В тысяча восемьсот таком-то году один юный «офицер-ди-императ»[1] сидел в белой, раскрашенной вавилонами снаружи и внутри «касе» селения Каменки; сидел в сонливом, а может быть, и грустном положении, склонив голову на перекрещенные руки на столе.
— Боер дорми! Боярин спит? — спросила хорошенькая, миленькая Ленкуца, дочь хозяйская, входя в комнату с букетом цветов в руках.
Юный офицер, которого мы назовем хоть Световым, молчал.
— Яка, флоаре! Посмотри-ка, вот цветы! — сказала Ленкуца нежно.

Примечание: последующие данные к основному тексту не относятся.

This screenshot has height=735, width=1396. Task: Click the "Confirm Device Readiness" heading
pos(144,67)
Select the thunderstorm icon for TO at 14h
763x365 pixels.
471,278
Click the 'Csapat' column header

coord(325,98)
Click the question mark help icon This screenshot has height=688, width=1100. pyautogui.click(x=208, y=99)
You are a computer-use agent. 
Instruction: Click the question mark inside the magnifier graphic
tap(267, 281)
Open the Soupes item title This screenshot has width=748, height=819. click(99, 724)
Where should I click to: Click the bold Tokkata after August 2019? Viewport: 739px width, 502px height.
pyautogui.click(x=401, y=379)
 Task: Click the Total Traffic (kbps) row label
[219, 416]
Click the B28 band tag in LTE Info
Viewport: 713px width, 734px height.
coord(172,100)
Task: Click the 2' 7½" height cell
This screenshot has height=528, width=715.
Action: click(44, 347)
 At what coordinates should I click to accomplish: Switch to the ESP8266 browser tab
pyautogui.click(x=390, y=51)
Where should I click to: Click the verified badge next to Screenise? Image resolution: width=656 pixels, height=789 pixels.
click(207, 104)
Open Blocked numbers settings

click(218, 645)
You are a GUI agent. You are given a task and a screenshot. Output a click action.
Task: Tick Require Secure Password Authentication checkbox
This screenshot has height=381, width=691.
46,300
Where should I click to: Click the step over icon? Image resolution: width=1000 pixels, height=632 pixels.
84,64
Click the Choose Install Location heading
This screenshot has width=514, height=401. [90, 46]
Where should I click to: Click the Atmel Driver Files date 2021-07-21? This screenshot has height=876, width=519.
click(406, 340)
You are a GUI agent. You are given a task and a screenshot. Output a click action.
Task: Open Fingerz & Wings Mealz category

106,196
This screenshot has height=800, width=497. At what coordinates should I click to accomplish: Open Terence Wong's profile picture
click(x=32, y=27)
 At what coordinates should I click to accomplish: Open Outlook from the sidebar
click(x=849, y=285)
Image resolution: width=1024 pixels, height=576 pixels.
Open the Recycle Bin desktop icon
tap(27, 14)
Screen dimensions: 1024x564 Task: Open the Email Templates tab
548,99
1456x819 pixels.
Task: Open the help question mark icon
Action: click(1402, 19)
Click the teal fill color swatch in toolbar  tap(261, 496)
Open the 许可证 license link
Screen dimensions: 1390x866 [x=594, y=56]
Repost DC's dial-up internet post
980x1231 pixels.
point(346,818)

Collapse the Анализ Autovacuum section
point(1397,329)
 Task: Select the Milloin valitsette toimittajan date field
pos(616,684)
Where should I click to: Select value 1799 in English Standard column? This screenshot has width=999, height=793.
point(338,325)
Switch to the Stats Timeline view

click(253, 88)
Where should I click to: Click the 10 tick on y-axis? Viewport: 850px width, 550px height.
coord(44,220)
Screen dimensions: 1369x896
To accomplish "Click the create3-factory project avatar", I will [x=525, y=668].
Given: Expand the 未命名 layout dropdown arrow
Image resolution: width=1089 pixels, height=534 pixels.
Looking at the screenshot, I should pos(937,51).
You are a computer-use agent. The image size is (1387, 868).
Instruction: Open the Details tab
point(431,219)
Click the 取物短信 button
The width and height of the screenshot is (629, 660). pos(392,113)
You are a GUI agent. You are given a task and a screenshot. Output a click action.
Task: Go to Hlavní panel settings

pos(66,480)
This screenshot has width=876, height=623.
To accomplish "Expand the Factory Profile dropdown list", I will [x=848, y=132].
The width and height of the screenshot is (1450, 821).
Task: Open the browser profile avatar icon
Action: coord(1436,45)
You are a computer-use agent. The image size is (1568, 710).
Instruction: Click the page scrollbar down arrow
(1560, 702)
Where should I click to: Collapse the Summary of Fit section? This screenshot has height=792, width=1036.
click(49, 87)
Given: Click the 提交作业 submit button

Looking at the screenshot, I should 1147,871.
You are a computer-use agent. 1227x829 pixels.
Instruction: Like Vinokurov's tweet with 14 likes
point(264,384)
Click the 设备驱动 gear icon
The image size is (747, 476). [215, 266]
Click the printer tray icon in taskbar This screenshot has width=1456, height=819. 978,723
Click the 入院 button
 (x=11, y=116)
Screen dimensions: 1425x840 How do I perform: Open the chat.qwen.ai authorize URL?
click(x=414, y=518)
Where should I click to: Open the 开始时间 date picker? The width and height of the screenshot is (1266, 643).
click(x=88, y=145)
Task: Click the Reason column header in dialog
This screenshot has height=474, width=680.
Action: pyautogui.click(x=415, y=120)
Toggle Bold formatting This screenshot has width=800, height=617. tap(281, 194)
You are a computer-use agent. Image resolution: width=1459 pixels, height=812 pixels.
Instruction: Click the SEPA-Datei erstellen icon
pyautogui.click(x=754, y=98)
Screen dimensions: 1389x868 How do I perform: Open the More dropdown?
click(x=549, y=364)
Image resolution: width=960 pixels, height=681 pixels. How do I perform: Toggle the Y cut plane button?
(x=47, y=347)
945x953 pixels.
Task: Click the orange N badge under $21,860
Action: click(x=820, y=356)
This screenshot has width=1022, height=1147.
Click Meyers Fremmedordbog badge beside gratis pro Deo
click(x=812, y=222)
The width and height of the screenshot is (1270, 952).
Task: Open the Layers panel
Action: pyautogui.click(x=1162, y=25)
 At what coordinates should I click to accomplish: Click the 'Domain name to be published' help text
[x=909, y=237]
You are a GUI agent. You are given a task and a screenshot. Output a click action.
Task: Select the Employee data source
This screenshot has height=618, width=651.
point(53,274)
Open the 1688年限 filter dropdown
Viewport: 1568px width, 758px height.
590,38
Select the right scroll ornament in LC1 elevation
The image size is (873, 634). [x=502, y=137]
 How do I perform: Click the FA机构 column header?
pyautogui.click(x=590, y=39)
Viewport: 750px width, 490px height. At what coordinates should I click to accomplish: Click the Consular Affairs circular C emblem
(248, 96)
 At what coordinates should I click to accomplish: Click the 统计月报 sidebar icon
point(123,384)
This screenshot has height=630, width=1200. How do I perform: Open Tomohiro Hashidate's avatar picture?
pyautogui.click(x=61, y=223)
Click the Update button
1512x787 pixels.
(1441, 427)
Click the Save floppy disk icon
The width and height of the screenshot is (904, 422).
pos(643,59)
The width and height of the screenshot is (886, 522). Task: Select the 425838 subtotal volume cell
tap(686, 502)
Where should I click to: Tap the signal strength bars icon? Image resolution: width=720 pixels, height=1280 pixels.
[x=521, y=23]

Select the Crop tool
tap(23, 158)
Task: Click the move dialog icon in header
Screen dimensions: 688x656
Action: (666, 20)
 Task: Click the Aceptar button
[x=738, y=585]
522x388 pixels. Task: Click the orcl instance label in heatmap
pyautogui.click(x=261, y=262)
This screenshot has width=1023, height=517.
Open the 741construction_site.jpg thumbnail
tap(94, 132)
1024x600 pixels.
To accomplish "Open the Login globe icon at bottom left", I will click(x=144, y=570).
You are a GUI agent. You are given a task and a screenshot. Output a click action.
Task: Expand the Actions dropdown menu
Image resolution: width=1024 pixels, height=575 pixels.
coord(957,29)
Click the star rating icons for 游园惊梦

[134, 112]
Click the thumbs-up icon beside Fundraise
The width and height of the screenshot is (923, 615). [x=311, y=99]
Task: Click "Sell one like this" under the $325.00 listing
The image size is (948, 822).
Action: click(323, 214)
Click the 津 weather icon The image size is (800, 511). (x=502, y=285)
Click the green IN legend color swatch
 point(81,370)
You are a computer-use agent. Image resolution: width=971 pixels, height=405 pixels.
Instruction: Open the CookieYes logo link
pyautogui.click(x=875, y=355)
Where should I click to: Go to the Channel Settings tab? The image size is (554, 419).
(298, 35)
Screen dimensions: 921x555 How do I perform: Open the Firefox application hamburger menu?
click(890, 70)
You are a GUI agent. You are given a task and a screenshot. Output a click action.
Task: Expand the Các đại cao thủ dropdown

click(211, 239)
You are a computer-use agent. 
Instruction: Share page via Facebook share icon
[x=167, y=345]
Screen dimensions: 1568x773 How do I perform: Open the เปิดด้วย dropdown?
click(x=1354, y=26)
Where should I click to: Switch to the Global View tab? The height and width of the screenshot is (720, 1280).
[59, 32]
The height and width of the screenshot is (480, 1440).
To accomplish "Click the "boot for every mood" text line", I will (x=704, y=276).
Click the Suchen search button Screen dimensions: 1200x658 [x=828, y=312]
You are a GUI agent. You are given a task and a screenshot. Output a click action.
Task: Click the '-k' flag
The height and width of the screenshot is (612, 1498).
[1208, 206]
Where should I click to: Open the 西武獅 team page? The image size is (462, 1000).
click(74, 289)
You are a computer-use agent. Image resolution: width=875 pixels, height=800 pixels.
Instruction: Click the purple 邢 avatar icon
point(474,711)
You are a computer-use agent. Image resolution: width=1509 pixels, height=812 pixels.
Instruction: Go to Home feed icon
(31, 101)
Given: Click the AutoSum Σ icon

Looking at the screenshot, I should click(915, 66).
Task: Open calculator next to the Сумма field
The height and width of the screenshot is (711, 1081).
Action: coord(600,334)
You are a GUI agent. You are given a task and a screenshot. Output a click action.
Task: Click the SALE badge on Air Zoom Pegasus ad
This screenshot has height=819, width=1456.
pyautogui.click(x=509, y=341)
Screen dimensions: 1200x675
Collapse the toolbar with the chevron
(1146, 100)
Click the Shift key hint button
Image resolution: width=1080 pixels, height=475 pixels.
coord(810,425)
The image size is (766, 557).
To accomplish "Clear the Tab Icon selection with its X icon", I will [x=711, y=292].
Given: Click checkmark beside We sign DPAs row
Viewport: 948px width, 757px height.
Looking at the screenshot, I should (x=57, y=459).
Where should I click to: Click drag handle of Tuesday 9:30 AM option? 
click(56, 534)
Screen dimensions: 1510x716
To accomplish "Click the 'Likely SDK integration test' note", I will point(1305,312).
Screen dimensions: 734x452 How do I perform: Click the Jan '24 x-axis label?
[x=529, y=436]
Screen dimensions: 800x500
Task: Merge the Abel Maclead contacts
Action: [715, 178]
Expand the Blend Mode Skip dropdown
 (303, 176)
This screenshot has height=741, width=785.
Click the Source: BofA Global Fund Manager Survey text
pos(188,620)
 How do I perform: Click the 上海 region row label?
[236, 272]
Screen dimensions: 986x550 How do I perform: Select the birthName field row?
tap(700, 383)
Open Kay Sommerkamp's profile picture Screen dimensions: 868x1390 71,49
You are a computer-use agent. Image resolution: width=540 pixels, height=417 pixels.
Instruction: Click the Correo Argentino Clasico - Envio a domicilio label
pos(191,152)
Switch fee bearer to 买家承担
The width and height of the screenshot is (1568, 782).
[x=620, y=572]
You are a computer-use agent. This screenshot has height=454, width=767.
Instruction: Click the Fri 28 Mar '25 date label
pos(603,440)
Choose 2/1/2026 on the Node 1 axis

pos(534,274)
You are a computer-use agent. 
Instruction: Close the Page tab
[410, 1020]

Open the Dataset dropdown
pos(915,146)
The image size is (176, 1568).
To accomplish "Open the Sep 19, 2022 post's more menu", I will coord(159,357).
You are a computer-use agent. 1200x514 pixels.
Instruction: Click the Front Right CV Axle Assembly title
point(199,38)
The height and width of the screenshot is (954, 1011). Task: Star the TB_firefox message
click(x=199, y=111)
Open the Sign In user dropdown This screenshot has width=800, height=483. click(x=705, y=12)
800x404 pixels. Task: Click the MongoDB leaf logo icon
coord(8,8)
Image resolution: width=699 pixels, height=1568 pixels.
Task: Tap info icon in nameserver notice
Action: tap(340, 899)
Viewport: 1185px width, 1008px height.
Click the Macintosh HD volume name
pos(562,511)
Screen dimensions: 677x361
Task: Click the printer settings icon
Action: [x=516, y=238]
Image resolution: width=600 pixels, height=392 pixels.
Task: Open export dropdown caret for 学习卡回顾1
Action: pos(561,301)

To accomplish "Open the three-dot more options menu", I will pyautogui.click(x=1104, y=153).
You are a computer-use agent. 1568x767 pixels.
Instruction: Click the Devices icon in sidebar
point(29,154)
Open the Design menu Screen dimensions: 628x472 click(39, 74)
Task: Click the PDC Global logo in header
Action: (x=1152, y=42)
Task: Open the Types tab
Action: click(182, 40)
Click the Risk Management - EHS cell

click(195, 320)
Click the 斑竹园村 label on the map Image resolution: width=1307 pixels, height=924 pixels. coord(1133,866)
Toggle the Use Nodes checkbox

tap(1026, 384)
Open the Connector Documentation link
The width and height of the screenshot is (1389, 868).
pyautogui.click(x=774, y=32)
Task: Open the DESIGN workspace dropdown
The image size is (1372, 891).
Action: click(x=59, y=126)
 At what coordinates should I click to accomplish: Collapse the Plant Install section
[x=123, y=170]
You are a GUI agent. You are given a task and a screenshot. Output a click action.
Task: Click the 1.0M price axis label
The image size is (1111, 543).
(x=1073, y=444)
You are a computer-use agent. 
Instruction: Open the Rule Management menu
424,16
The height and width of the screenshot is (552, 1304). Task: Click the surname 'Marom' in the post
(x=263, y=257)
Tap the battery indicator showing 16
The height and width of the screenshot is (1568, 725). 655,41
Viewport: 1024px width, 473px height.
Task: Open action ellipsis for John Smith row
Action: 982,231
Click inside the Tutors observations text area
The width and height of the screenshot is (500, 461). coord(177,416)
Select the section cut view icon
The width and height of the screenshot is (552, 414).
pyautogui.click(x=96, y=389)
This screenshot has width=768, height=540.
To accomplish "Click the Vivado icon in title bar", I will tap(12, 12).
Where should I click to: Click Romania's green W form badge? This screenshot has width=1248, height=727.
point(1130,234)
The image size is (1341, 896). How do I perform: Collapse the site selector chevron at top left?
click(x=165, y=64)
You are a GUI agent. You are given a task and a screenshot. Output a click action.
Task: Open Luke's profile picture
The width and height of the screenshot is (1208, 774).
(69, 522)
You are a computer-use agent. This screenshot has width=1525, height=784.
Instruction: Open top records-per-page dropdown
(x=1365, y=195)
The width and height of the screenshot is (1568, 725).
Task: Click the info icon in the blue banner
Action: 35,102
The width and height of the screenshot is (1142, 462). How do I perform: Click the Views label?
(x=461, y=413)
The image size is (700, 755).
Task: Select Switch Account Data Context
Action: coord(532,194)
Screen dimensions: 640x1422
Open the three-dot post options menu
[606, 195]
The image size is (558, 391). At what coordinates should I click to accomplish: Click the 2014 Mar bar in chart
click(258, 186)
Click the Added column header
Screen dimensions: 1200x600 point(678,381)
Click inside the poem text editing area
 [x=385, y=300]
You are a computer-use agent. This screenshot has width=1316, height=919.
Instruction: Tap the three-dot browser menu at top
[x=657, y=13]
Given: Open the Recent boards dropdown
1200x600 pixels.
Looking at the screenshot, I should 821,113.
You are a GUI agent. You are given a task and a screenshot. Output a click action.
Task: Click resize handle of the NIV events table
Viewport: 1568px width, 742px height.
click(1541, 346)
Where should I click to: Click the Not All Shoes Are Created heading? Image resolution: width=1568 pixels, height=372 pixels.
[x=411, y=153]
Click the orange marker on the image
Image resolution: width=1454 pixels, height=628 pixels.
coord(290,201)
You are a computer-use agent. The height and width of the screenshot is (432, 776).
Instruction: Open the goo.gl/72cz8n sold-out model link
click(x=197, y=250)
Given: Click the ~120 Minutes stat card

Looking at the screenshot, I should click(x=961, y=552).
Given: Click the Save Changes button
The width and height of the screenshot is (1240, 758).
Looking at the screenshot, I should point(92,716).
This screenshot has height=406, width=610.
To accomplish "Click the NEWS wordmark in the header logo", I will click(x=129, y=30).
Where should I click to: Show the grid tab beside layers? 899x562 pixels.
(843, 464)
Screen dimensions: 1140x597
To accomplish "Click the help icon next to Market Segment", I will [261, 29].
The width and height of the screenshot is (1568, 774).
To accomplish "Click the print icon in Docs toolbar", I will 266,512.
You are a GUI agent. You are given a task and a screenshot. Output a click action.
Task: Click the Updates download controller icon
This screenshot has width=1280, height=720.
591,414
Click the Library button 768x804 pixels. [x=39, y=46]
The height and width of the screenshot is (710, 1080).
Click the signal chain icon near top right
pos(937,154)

— Эй, кто тут есть! Скоро ли лошади? — вскричал юный «офицер-ди-императ», подняв голову.
Взор его был мрачен.
— Я давно сказал Афанасьеву, чтоб запрягал, — отвечал, притворив, двери, денщик.
Офицер опять склонил голову на руки.
— Ты сердишься? — сказала Ленкуца печальным голосом.
— А тебе что за дело? — сказал Светов, приподняв голову.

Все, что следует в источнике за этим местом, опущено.